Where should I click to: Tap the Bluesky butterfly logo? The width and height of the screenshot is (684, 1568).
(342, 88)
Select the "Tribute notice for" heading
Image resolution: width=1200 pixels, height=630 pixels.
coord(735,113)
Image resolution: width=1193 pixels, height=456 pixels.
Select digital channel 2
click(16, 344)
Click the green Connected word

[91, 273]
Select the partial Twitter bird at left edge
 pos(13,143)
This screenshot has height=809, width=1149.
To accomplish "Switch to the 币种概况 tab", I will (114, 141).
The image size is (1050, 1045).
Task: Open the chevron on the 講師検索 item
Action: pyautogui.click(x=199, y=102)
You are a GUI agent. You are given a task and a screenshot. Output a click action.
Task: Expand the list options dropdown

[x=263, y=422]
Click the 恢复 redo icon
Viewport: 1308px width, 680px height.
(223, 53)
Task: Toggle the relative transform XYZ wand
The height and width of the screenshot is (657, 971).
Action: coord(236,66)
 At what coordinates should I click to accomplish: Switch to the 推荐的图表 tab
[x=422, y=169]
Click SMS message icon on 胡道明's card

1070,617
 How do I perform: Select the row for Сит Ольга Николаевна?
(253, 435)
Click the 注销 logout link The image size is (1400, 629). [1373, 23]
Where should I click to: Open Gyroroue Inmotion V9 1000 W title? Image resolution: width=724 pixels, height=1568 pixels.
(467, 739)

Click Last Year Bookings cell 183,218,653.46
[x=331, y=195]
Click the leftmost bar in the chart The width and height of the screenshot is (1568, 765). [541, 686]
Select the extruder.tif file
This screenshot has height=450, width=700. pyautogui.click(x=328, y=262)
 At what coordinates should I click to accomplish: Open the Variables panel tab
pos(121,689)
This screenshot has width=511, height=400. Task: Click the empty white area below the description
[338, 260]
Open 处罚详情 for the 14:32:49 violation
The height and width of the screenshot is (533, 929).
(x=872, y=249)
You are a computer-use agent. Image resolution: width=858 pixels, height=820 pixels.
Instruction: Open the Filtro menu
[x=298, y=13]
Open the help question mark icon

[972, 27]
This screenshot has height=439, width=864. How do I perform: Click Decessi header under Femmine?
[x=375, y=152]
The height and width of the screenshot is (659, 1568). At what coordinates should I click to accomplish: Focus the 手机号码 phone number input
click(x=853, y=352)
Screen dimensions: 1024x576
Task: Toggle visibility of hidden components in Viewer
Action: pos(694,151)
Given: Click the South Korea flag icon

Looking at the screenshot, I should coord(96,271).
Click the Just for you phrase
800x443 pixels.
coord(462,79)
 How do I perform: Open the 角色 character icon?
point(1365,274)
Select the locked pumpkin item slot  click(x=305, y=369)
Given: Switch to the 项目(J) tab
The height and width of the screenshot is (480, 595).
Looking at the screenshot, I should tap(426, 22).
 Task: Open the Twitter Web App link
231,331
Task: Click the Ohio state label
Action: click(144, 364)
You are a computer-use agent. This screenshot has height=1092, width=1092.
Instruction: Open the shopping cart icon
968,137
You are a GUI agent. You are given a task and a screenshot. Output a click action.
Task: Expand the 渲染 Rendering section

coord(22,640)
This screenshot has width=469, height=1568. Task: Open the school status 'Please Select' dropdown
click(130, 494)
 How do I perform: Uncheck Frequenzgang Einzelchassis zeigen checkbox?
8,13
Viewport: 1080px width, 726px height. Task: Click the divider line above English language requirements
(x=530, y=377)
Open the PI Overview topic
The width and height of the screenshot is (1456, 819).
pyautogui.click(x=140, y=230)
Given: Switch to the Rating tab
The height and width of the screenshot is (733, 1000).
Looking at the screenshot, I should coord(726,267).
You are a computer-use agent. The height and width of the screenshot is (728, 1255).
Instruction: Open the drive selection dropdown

- - - - -

§ **THE PROBLEM**
Lines in the data that include the word "computer" should all be copied.

§ **RESPONSE AREA**
You are a computer-use agent. Image resolution: width=858 pixels, height=820 pixels.
You are a computer-use agent. This screenshot has height=1092, width=1092.
You are a computer-use agent. The height and width of the screenshot is (728, 1255).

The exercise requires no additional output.